PROBLEM STATEMENT: Extract every line of the records below that contains the string "Toggle".

INPUT:
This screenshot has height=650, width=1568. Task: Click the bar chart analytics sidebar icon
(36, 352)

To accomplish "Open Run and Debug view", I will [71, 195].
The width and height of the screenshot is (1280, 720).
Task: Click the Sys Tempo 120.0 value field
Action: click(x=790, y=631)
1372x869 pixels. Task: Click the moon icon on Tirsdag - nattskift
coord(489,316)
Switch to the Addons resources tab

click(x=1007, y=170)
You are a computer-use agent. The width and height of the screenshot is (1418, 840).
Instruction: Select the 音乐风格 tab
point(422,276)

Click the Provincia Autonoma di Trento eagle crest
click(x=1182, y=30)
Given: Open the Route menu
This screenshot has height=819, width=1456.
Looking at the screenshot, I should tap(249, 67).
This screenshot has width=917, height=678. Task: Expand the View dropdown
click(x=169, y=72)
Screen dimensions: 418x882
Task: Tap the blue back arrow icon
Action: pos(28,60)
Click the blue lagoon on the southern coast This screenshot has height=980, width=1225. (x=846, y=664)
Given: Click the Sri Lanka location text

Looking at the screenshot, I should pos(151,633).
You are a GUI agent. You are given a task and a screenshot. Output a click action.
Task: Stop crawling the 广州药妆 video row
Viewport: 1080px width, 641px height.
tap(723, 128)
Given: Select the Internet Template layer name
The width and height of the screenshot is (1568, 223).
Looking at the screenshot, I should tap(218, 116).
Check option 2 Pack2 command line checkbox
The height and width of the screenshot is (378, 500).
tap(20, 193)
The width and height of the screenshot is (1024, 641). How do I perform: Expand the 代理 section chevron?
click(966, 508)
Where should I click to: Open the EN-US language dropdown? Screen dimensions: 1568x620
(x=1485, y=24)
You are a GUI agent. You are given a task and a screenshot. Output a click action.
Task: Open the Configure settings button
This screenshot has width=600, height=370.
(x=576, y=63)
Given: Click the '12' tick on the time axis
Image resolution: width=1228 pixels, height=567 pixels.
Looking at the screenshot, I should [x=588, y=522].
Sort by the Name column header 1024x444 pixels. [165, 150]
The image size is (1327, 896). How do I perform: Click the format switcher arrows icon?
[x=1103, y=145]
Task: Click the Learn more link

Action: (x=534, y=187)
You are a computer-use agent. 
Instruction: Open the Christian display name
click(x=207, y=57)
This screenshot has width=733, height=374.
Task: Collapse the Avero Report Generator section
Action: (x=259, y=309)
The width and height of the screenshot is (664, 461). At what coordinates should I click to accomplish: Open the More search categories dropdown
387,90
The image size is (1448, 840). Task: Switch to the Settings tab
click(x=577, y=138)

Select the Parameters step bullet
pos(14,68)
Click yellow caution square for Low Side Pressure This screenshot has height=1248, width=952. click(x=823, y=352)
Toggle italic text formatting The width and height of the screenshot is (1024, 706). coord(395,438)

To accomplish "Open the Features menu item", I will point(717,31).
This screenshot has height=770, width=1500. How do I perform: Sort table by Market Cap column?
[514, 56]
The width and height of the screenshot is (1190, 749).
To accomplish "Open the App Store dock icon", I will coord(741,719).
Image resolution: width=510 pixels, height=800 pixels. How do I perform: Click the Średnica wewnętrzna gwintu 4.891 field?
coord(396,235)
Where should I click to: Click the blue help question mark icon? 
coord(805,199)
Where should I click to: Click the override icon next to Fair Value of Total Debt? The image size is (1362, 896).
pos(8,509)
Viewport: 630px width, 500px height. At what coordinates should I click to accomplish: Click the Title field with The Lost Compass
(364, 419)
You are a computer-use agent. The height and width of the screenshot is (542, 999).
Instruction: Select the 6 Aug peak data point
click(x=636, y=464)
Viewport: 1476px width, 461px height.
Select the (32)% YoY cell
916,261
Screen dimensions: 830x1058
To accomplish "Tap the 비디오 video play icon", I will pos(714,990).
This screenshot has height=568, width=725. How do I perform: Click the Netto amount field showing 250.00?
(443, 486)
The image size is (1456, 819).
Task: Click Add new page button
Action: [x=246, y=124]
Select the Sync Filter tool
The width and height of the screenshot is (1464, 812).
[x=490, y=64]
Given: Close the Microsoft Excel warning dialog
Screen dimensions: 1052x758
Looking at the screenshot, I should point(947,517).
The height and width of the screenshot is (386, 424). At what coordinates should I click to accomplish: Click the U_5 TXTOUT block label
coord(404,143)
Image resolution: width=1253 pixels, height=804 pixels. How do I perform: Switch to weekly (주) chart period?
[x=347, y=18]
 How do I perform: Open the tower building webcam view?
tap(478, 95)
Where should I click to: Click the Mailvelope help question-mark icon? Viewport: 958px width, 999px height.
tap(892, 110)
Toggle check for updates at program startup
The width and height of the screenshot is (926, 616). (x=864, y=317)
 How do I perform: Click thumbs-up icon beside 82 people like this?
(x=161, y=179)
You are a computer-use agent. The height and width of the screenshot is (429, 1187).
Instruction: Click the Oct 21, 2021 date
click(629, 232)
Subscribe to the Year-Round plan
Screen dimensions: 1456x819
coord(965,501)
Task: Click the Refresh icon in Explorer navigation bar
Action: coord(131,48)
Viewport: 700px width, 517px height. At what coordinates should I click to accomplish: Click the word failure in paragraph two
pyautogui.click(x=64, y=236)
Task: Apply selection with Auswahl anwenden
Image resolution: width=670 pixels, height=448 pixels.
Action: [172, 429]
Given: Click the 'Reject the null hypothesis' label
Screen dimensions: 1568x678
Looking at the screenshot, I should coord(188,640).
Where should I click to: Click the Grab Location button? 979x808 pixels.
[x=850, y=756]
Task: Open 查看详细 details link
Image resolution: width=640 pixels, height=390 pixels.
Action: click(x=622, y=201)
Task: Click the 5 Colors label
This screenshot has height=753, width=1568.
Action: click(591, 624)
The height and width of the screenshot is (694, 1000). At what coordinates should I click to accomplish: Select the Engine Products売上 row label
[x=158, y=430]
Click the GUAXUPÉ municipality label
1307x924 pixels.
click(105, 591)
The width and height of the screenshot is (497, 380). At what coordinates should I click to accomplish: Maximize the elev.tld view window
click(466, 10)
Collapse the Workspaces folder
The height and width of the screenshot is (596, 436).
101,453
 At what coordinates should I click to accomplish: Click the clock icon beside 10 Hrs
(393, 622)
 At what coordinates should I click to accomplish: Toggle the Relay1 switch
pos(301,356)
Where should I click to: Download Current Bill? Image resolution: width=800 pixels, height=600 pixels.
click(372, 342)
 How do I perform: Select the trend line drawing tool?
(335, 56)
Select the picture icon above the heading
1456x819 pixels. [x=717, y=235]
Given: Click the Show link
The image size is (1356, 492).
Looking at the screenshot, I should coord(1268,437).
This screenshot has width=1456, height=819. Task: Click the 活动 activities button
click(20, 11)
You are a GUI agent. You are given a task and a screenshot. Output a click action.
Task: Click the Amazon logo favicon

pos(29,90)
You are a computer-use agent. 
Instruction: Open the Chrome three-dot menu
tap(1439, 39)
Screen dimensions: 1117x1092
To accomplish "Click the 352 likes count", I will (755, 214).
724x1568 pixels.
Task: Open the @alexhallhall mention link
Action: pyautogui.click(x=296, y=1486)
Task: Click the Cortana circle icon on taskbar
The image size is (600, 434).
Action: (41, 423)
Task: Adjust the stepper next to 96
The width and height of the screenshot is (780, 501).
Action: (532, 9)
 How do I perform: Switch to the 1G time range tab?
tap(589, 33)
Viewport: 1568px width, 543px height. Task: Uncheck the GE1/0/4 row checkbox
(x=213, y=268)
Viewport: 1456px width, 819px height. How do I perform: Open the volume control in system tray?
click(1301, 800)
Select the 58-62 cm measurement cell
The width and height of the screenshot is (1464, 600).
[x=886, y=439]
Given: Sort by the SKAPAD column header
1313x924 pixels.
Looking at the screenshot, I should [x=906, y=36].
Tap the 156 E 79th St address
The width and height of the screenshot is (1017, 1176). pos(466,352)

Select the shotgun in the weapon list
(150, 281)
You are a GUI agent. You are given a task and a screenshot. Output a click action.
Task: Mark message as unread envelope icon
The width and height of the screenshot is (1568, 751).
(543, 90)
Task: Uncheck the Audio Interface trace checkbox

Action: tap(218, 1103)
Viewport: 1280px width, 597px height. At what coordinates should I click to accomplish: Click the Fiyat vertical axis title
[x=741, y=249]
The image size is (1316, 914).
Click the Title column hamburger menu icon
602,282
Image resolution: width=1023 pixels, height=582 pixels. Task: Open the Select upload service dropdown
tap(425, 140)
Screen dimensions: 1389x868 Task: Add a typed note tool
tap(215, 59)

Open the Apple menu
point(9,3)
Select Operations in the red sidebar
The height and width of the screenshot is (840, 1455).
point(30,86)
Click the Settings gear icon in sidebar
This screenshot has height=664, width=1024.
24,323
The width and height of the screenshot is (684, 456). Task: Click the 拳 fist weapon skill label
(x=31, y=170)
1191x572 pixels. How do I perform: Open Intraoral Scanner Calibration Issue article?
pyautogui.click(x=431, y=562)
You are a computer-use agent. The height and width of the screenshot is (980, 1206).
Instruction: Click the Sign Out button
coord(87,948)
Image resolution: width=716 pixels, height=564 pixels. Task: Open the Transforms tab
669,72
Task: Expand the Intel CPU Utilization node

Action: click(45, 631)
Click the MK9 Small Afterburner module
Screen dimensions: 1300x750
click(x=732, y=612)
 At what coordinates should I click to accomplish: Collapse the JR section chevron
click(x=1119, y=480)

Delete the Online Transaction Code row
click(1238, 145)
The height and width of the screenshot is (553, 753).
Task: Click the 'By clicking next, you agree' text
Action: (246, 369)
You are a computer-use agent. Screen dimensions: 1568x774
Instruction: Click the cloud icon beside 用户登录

EXERCISE ANSWER:
Toggle italic text formatting The width and height of the screenshot is (1024, 706). coord(395,438)
Toggle check for updates at program startup
 At what coordinates should I click to accomplish: Toggle the Relay1 switch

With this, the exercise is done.